Esattamente dopo dieci anni dall’uscita del suo lavoro più completo e significativo, La carta del senso, Romano Màdera torna a pubblicare per Raffaello Cortina un libro che rimanda a un prisma sfaccettato, un’opera che supera le barriere di genere che esistono nella saggistica di taglio filosofico e psicologico: Il metodo biografico come formazione, cura, filosofia (Cortina, pp. 262, € 19,00).

Per chi conosce l’avventura intellettuale dell’autore, questo testo sorprendente e rigoroso appare come un tentativo di chiudere il cerchio, portando a compimento alcune intuizioni, riflessioni e sofferte consapevolezze radicate negli anni Settanta del secolo scorso, con premesse ovviamente più antiche e prospettive da mettere alla prova del setaccio del tempo.

Fare i conti con la propria biografia – con quel grumo di vissuti e esperienze che connotano l’esistenza dei singoli dentro (e mai oltre) le cornici delle rispettive influenze storiche, culturali e cosmiche – significa anzitutto assumere una precisa postura etica: non vivere a nostra insaputa, impegnandoci nella ricerca di un orientamento che sappia liberare energie e forze creative prima sepolte. Liberazione che non è mai completa e definitiva, e somiglia piuttosto a un’ascesi permanente, finalizzata a benedire la vita e a assaporare il gusto della gratitudine, nonostante tutto.

Sulla scia di Martin Buber l’intero sviluppo del libro rimane fedele a un’intuizione ben precisa: «cominciare da sé ma non finire con sé». L’orientamento biografico alla cura del Sé non va confuso con la passione narcisistica, per il dramma familiare eletto a chiave di comprensione di ogni traiettoria esistenziale. Al contrario, l’insegnamento di Màdera frequenta il punto di intersezione nel quale eventi collettivi, narrazioni condivise, ricordi d’infanzia e stati di coscienza non ordinari cooperano per donare nuove dimensioni d’essere al processo individuativo del singolo. Il concetto stesso di individuo ne esce arricchito, superando l’atomismo e l’ingenua autoreferenzialità che la modernità occidentale affida all’Io.

L’analista filosofo può quindi raccontarsi, anche in maniera intima e dolorosa, sapendo bene che la sua storia è il precipitato, originale quanto si vuole, di una vita più vasta che ci accomuna nella fitta trama dei rimandi culturali, mitici e storico-politici.

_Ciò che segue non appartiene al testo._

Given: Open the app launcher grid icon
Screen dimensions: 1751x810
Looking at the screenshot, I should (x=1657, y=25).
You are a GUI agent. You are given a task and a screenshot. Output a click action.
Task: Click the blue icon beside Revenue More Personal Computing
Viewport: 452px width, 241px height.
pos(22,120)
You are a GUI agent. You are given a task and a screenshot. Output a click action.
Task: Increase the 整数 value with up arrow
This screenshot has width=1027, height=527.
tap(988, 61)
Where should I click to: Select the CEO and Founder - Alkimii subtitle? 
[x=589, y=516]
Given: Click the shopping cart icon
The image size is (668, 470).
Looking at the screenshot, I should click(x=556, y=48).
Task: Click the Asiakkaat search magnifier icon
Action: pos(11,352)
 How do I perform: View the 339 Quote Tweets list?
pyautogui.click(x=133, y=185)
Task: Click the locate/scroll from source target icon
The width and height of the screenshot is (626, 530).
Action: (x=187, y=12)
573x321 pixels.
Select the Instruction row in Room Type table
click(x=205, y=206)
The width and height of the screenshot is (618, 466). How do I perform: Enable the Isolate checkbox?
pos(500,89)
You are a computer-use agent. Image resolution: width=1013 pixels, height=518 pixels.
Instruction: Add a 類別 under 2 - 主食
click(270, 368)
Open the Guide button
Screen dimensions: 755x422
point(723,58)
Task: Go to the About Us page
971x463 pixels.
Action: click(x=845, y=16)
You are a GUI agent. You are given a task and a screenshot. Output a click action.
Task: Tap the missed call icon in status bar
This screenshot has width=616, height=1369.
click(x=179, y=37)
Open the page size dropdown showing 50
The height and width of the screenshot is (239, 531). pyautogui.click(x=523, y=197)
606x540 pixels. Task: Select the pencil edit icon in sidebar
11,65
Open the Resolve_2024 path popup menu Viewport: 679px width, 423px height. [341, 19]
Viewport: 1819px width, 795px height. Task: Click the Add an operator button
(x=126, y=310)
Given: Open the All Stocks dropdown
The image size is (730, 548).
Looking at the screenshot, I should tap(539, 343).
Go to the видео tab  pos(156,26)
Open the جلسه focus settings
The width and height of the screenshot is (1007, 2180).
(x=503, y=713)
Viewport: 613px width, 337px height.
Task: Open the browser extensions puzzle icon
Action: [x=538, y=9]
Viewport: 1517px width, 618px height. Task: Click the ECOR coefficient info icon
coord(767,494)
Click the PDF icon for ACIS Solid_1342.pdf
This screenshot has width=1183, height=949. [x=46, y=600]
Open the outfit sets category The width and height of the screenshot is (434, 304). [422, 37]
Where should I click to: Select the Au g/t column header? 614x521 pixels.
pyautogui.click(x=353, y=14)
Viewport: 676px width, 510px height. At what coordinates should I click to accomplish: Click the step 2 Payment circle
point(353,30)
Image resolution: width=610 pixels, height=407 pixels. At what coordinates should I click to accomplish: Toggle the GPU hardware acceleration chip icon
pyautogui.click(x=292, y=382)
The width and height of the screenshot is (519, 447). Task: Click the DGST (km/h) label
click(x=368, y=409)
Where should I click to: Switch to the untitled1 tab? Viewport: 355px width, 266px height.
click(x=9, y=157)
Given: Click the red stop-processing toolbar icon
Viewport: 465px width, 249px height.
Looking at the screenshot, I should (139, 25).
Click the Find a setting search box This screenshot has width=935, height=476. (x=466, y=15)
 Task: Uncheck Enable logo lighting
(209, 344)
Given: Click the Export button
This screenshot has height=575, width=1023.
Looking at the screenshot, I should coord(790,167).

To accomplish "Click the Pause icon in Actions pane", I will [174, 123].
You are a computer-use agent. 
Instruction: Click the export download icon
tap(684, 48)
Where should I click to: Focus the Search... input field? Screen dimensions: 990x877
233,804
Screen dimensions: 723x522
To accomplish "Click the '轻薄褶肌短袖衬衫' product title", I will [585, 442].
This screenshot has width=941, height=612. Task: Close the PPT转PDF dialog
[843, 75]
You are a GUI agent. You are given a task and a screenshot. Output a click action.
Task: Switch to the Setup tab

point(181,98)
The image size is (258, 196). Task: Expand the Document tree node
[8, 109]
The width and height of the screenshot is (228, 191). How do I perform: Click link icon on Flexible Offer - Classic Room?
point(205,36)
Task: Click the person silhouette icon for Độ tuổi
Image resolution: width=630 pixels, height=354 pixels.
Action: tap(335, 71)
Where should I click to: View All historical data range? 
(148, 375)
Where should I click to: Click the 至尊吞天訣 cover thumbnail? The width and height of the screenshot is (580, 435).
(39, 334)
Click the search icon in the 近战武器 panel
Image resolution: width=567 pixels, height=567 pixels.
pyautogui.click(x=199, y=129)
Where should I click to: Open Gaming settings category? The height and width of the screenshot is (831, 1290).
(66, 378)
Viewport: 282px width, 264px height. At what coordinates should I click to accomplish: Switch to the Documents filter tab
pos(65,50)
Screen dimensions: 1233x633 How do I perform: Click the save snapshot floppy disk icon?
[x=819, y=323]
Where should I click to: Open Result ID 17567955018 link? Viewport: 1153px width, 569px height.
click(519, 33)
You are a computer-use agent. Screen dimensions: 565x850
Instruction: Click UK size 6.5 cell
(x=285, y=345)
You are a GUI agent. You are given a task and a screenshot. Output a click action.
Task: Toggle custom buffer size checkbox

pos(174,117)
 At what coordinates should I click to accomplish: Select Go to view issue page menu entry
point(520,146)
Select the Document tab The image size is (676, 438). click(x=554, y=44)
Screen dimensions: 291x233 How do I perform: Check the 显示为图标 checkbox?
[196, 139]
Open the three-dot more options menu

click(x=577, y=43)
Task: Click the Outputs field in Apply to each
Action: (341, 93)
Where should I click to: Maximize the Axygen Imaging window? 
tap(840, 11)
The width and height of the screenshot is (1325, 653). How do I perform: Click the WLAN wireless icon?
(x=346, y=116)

Dinnanzi al caos del disorientamento contemporaneo la meditazione di Màdera funziona, nei suoi risvolti enigmatici e illuminanti, come una via simbolica capace di ricomporre i frammenti non solo di una vicenda personale ma anche dei contributi più innovativi in ambito filosofico, psicologico, religioso, e dei tentativi utopici passati e presenti.

Il libro, infatti, alterna acute incursioni nei territori del pensiero teorico e commoventi riprese di accadimenti personali, rivisitati alla luce di un’autobiografia critica che – mediante il confronto rivelatore con sogni e sabbie analitiche – evita di lasciare fuori dagli orli del racconto gli aspetti più sfidanti e perturbanti del proprio destino (quei «doppi impresentabili» che reclamano, per ognuno di noi, ascolto e integrazione al di là delle «maschere sociali» che indossiamo per adattarci alle aspettative del mondo).

Così la morte dell’amato padre, la disfatta dell’esperienza rivoluzionaria nella sinistra extraparlamentare, gli amori difficili e il lento emergere di nuovi orizzonti di senso in seno alle pratiche filosofiche rinnovate e all’analisi biografica a orientamento filosofico, sfociano in un sentire «estatico» che fuoriesce dal soggettivismo e incontra la storia di tutti noi, costringendoci a riconoscerci come pulsazioni dell’intero familiare e sociale.

Il libro di Romano Màdera, che eredita e trasfigura la saggezza antica della filosofia come esercizio di trascendimento della centratura egoica, fornisce la testimonianza diretta di una rinascita possibile e invita ad affidarci a un Senso emergente, ben oltre i fantasmi di padronanza che il nostro «caro io» proietta sulla realtà.